--- Working data ---
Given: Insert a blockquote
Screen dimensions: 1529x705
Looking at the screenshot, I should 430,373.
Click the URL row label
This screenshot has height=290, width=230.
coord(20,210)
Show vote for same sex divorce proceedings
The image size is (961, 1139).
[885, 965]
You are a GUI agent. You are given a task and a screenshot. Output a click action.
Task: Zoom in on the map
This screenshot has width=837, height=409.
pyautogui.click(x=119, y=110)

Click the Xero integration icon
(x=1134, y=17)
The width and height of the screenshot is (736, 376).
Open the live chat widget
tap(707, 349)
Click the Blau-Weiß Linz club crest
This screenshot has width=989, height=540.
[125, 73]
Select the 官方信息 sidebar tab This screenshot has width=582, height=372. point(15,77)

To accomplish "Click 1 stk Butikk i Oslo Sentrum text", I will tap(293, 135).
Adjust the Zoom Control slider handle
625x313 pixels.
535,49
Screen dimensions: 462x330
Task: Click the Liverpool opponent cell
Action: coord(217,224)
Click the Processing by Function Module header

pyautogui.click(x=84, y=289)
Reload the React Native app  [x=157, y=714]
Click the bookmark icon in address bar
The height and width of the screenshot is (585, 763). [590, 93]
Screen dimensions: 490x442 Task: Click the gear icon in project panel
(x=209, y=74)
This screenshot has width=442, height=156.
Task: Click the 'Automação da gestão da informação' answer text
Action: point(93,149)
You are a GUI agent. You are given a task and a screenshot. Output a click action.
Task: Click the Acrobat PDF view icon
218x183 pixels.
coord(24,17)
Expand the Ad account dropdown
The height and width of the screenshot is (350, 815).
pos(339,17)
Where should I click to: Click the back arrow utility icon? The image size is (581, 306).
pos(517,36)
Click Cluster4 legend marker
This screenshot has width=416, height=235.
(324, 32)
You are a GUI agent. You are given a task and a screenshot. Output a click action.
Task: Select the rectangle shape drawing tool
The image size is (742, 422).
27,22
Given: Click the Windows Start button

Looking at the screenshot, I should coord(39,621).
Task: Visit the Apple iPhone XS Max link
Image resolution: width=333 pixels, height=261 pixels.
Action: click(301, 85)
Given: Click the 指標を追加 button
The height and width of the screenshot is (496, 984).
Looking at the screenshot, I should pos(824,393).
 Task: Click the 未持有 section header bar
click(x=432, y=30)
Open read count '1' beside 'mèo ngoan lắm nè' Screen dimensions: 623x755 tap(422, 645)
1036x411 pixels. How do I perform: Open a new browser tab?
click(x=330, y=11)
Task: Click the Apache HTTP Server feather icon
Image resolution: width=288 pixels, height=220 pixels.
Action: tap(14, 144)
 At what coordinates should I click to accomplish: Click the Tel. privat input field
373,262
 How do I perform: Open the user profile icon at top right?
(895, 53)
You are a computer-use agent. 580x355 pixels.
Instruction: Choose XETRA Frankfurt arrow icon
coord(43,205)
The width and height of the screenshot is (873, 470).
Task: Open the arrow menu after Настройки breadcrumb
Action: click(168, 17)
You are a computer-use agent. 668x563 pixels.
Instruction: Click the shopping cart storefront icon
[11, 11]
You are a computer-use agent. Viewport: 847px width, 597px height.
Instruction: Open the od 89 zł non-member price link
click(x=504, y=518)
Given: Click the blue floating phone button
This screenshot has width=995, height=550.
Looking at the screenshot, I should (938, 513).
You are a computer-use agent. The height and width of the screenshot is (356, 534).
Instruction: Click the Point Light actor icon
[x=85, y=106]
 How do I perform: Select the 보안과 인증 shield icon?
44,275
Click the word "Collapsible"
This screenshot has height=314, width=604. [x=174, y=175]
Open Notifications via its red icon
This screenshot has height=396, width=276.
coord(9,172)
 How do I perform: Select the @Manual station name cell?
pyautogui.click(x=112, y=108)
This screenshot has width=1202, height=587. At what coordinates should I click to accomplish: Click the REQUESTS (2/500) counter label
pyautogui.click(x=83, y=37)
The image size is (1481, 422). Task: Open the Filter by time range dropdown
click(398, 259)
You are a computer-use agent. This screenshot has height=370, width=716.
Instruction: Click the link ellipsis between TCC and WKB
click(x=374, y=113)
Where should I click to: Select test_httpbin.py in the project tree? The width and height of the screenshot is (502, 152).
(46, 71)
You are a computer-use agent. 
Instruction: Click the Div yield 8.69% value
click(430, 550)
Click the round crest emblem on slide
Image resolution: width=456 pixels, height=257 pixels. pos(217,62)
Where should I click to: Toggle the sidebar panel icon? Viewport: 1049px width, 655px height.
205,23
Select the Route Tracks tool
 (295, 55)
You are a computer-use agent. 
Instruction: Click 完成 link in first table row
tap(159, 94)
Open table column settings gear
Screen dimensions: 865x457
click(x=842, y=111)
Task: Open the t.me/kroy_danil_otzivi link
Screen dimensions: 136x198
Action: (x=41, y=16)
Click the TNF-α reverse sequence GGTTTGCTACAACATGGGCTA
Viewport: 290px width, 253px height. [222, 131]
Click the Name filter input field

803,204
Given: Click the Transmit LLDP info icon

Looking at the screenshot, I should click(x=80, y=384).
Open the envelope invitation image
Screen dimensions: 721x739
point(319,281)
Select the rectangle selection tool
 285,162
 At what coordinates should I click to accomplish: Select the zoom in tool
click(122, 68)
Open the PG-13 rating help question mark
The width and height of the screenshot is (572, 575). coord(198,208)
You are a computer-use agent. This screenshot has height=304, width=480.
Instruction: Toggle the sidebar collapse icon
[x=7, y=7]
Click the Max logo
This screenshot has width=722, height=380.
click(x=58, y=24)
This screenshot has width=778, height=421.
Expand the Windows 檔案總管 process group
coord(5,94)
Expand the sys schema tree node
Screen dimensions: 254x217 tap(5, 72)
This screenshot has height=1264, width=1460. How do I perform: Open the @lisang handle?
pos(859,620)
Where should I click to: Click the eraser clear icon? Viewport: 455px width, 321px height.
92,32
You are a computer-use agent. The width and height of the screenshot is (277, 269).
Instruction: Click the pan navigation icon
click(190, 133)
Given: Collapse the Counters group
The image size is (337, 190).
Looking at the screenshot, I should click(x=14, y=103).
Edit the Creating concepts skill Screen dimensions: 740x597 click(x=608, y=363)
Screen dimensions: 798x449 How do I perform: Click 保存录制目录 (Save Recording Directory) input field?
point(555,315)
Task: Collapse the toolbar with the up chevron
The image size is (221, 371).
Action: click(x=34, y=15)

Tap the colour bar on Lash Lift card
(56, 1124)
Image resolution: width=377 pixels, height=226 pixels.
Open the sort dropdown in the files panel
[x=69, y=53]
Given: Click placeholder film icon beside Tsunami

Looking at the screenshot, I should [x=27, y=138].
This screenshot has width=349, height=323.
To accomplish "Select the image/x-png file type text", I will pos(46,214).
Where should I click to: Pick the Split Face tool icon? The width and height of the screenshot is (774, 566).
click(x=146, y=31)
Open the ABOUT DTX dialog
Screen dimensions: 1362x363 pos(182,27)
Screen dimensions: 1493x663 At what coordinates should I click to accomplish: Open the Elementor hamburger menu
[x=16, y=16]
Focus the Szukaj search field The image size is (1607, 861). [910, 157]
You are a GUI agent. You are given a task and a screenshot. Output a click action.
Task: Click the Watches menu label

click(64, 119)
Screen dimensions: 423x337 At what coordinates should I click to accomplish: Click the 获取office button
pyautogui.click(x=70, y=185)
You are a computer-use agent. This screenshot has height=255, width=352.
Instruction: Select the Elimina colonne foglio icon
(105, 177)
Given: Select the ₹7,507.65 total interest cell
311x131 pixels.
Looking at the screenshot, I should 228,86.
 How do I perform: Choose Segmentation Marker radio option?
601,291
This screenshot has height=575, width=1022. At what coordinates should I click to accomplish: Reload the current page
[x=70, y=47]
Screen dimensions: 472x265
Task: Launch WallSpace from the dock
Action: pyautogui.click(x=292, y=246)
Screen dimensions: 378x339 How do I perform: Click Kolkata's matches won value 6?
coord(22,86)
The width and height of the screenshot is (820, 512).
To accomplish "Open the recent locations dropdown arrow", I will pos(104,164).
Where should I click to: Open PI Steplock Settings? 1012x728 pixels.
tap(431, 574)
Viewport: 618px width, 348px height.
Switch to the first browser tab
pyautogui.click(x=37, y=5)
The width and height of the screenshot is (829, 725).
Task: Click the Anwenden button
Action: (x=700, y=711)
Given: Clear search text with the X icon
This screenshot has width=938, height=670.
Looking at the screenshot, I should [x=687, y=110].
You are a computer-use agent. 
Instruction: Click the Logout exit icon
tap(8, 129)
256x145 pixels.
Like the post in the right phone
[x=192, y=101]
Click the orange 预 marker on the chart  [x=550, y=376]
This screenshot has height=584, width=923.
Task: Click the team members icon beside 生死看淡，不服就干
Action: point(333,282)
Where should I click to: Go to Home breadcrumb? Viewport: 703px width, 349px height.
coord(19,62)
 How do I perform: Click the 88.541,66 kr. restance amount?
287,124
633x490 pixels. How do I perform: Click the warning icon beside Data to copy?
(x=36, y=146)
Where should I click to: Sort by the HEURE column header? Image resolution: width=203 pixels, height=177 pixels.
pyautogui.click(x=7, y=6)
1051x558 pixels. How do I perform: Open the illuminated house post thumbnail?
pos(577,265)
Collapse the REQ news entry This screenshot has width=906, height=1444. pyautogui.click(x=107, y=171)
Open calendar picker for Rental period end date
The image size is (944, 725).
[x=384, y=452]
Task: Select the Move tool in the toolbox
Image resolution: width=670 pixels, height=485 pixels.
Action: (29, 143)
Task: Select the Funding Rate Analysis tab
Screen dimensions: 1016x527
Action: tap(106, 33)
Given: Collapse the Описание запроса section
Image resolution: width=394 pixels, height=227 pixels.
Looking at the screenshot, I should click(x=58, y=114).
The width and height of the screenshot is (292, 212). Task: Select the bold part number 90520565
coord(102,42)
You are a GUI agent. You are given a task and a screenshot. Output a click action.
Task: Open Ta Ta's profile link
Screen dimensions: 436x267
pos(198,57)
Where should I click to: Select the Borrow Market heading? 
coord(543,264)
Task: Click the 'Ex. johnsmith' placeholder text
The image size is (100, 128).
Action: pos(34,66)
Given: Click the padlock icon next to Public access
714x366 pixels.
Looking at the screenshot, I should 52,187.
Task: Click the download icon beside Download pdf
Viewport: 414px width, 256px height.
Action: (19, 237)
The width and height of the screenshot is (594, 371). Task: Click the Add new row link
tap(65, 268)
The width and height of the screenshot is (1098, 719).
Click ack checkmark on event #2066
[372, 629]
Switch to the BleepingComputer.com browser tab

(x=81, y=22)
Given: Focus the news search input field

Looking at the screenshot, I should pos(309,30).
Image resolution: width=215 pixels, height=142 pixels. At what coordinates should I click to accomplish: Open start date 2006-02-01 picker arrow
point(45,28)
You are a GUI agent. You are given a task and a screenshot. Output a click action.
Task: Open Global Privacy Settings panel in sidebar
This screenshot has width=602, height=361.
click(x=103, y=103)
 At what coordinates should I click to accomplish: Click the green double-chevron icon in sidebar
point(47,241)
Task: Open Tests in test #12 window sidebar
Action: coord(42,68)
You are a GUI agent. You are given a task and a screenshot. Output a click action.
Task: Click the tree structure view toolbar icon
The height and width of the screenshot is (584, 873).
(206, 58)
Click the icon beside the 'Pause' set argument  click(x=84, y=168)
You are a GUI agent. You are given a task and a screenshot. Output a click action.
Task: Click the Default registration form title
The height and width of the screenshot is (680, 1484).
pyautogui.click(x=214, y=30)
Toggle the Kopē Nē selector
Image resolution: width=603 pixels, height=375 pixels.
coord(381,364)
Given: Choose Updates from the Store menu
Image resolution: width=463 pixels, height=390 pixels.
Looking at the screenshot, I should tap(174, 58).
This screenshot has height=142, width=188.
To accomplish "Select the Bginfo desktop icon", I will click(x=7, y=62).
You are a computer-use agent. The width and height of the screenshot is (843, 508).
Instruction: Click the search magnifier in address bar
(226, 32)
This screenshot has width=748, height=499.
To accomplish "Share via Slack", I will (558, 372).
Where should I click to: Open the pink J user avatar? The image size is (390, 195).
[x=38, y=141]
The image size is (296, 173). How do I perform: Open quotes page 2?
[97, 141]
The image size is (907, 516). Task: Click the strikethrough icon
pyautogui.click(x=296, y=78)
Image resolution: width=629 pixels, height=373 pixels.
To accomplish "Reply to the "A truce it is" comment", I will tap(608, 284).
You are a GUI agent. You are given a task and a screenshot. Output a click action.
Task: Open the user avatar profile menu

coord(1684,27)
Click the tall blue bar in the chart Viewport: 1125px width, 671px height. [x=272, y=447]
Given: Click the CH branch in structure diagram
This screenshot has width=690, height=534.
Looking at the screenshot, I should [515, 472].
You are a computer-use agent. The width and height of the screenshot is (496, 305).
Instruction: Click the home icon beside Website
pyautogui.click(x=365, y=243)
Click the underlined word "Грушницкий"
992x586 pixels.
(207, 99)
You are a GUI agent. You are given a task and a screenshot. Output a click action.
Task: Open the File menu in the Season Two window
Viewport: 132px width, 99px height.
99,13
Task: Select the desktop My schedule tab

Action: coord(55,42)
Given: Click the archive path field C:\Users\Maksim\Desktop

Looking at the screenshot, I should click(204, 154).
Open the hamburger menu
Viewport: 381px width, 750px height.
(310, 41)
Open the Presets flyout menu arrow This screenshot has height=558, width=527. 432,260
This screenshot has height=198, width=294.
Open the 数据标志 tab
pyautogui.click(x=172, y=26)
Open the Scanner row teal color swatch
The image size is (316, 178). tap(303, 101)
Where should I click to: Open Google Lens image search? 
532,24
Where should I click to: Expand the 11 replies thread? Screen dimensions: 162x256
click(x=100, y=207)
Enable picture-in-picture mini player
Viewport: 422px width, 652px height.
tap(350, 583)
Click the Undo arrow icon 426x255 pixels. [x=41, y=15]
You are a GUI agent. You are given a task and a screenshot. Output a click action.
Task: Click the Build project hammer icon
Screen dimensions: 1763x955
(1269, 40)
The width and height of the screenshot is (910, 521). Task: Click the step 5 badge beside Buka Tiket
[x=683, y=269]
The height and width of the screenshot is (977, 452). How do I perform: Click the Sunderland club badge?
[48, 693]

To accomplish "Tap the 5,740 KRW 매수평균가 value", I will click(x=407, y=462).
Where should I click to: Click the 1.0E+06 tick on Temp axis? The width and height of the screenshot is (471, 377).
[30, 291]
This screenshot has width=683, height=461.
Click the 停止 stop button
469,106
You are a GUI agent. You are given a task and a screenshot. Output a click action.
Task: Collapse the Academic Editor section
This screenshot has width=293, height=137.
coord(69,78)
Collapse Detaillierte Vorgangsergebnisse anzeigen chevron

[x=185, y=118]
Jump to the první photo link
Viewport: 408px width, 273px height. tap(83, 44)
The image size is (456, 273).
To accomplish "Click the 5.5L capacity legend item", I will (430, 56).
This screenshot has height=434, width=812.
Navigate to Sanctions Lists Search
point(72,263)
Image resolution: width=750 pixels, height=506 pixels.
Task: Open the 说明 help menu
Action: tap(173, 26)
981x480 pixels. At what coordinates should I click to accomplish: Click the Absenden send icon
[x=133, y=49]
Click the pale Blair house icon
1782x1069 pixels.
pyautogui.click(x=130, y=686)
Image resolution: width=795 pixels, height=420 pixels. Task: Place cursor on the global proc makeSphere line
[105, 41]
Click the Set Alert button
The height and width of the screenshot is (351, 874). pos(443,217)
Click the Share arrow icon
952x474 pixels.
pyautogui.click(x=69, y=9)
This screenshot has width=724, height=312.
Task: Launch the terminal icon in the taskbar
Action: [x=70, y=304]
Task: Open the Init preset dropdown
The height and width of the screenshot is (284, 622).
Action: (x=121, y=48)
---
Task to complete => From the listing above, the lines starting with the one that has "has height=370, width=716." and running through the one that has "This screenshot has width=778, height=421." should be copied exactly, ends included.

Written answer =>
You are a computer-use agent. This screenshot has height=370, width=716.
Instruction: Click the link ellipsis between TCC and WKB
click(x=374, y=113)
Where should I click to: Select test_httpbin.py in the project tree? The width and height of the screenshot is (502, 152).
(46, 71)
You are a computer-use agent. 
Instruction: Click the Div yield 8.69% value
click(430, 550)
Click the round crest emblem on slide
Image resolution: width=456 pixels, height=257 pixels. pos(217,62)
Where should I click to: Toggle the sidebar panel icon? Viewport: 1049px width, 655px height.
205,23
Select the Route Tracks tool
 (295, 55)
You are a computer-use agent. 
Instruction: Click 完成 link in first table row
tap(159, 94)
Open table column settings gear
Screen dimensions: 865x457
click(x=842, y=111)
Task: Open the t.me/kroy_danil_otzivi link
Screen dimensions: 136x198
Action: (x=41, y=16)
Click the TNF-α reverse sequence GGTTTGCTACAACATGGGCTA
Viewport: 290px width, 253px height. [222, 131]
Click the Name filter input field

803,204
Given: Click the Transmit LLDP info icon

Looking at the screenshot, I should click(x=80, y=384).
Open the envelope invitation image
Screen dimensions: 721x739
point(319,281)
Select the rectangle selection tool
 285,162
 At what coordinates should I click to accomplish: Select the zoom in tool
click(122, 68)
Open the PG-13 rating help question mark
The width and height of the screenshot is (572, 575). coord(198,208)
You are a computer-use agent. This screenshot has height=304, width=480.
Instruction: Toggle the sidebar collapse icon
[x=7, y=7]
Click the Max logo
This screenshot has width=722, height=380.
click(x=58, y=24)
This screenshot has width=778, height=421.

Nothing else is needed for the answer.